*About this exercise*
Please quote exactly the lines below from the line containing "Click the circled handwritten 315 in protocol" to the line containing "Task: Sort containers by the Name column", both lines included, and nothing else.

(Stored data entries)
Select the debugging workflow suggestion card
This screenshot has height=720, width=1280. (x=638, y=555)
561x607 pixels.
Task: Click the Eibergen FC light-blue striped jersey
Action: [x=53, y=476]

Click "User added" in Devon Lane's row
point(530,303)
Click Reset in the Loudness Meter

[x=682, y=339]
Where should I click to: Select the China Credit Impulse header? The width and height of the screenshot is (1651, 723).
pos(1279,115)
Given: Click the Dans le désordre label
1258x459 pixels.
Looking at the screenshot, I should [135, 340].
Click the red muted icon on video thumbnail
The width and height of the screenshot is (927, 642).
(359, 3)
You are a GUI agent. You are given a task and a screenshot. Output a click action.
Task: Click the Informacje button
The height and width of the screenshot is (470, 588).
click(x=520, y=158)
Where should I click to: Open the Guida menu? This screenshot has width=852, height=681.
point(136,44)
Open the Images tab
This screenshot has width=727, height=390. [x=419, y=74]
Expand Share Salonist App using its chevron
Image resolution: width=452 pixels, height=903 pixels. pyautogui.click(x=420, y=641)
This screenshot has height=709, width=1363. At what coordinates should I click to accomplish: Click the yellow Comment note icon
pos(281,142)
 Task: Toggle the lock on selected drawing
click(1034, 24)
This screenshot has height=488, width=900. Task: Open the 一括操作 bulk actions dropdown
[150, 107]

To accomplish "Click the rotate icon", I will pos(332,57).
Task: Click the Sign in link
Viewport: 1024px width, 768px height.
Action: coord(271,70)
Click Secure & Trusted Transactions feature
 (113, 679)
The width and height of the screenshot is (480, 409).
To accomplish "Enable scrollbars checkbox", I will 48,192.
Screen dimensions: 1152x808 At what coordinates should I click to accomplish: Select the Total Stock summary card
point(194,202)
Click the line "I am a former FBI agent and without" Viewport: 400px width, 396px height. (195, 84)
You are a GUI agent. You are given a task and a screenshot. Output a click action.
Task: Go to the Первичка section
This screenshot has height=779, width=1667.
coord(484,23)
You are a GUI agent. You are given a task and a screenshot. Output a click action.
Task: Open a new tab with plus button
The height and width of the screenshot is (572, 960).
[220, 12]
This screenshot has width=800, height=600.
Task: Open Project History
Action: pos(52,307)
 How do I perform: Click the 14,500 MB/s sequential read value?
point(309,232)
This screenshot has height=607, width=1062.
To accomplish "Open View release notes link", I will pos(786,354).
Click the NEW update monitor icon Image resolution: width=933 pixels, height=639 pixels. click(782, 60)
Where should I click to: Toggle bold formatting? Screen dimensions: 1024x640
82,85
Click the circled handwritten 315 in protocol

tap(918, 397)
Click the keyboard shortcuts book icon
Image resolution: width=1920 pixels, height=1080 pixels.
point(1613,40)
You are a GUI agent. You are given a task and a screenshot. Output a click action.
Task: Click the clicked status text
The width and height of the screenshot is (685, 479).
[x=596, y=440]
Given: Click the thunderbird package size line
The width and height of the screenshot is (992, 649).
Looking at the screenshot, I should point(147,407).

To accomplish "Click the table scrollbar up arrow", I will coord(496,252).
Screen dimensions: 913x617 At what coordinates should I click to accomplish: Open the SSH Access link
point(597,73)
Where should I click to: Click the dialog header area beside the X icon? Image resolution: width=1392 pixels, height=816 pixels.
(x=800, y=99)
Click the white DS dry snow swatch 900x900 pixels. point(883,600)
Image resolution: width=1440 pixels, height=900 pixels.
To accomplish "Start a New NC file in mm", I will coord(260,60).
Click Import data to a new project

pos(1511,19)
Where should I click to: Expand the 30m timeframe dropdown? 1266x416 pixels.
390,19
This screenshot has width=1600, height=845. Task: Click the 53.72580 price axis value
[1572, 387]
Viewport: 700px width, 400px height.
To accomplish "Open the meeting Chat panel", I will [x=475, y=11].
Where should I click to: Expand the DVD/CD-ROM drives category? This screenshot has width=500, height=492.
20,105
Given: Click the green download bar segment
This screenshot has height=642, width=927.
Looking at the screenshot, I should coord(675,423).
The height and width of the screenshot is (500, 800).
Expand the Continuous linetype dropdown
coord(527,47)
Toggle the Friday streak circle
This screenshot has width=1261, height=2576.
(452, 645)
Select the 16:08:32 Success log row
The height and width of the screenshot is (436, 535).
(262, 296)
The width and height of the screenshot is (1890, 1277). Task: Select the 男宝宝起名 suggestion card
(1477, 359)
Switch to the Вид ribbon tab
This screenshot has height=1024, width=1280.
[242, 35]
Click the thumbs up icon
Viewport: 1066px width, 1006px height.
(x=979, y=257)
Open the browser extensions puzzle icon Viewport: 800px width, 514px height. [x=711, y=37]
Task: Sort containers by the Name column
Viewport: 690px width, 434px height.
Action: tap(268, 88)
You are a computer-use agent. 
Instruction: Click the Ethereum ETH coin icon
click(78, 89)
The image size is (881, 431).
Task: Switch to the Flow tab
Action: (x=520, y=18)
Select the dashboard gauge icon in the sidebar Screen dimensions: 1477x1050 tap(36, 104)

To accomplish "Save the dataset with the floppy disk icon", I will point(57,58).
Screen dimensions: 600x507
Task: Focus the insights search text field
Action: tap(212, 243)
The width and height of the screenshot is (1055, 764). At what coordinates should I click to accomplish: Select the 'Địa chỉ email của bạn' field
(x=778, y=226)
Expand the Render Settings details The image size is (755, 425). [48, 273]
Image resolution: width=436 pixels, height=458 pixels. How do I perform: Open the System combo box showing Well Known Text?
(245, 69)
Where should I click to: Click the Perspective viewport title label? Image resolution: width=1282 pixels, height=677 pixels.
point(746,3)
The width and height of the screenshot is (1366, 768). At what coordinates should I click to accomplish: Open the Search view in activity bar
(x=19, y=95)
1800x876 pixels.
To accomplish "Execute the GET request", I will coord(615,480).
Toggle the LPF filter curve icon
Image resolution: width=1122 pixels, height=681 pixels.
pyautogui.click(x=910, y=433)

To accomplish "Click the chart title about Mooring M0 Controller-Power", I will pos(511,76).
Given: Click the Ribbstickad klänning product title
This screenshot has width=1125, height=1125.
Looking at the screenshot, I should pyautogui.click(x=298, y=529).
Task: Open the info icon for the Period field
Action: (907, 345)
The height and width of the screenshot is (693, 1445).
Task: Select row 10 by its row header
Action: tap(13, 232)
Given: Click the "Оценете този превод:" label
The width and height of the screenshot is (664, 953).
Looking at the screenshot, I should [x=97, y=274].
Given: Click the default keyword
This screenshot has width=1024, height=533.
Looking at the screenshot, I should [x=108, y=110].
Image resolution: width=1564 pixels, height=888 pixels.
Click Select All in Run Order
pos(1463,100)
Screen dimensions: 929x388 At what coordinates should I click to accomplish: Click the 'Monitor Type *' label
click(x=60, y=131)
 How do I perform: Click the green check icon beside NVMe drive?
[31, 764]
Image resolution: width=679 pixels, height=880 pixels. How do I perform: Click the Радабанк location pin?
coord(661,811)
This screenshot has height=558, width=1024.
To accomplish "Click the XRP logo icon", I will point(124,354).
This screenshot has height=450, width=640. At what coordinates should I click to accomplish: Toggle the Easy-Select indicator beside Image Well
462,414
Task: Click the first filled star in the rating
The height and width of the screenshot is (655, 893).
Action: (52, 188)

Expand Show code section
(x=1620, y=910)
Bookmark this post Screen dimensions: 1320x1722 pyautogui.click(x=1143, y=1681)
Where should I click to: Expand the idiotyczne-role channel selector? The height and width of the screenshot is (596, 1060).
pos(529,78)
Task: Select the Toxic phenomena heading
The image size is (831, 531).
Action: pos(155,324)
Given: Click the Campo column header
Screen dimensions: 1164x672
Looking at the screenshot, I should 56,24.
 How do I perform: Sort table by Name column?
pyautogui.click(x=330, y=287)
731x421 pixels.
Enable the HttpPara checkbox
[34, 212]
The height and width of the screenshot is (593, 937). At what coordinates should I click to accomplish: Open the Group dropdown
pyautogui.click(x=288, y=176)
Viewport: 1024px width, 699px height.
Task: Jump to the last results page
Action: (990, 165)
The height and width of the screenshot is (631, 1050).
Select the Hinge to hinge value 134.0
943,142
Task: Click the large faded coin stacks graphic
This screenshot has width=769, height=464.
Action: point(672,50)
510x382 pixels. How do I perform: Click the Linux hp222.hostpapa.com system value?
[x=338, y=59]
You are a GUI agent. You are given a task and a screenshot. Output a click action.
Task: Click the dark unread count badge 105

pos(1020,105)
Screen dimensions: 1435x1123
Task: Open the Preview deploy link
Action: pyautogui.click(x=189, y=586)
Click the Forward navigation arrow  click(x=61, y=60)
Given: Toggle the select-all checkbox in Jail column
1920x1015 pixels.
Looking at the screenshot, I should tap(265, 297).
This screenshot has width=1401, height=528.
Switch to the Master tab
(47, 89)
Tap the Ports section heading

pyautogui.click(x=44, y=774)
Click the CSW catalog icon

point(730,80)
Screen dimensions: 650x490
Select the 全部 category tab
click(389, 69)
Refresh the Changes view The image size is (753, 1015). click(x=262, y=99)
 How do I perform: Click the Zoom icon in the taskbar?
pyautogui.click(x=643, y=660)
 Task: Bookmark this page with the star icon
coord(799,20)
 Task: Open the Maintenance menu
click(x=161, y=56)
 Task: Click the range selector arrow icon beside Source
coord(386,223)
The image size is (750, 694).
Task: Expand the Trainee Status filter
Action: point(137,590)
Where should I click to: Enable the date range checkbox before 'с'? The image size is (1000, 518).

*Written answer*
Click the circled handwritten 315 in protocol

tap(918, 397)
Click the keyboard shortcuts book icon
Image resolution: width=1920 pixels, height=1080 pixels.
point(1613,40)
You are a GUI agent. You are given a task and a screenshot. Output a click action.
Task: Click the clicked status text
The width and height of the screenshot is (685, 479).
[x=596, y=440]
Given: Click the thunderbird package size line
The width and height of the screenshot is (992, 649).
Looking at the screenshot, I should point(147,407).

To accomplish "Click the table scrollbar up arrow", I will coord(496,252).
Screen dimensions: 913x617 At what coordinates should I click to accomplish: Open the SSH Access link
point(597,73)
Where should I click to: Click the dialog header area beside the X icon? Image resolution: width=1392 pixels, height=816 pixels.
(x=800, y=99)
Click the white DS dry snow swatch 900x900 pixels. point(883,600)
Image resolution: width=1440 pixels, height=900 pixels.
To accomplish "Start a New NC file in mm", I will coord(260,60).
Click Import data to a new project

pos(1511,19)
Where should I click to: Expand the 30m timeframe dropdown? 1266x416 pixels.
390,19
This screenshot has width=1600, height=845. Task: Click the 53.72580 price axis value
[1572, 387]
Viewport: 700px width, 400px height.
To accomplish "Open the meeting Chat panel", I will [x=475, y=11].
Where should I click to: Expand the DVD/CD-ROM drives category? This screenshot has width=500, height=492.
20,105
Given: Click the green download bar segment
This screenshot has height=642, width=927.
Looking at the screenshot, I should coord(675,423).
The height and width of the screenshot is (500, 800).
Expand the Continuous linetype dropdown
coord(527,47)
Toggle the Friday streak circle
This screenshot has width=1261, height=2576.
(452, 645)
Select the 16:08:32 Success log row
The height and width of the screenshot is (436, 535).
(262, 296)
The width and height of the screenshot is (1890, 1277). Task: Select the 男宝宝起名 suggestion card
(1477, 359)
Switch to the Вид ribbon tab
This screenshot has height=1024, width=1280.
[242, 35]
Click the thumbs up icon
Viewport: 1066px width, 1006px height.
(x=979, y=257)
Open the browser extensions puzzle icon Viewport: 800px width, 514px height. [x=711, y=37]
Task: Sort containers by the Name column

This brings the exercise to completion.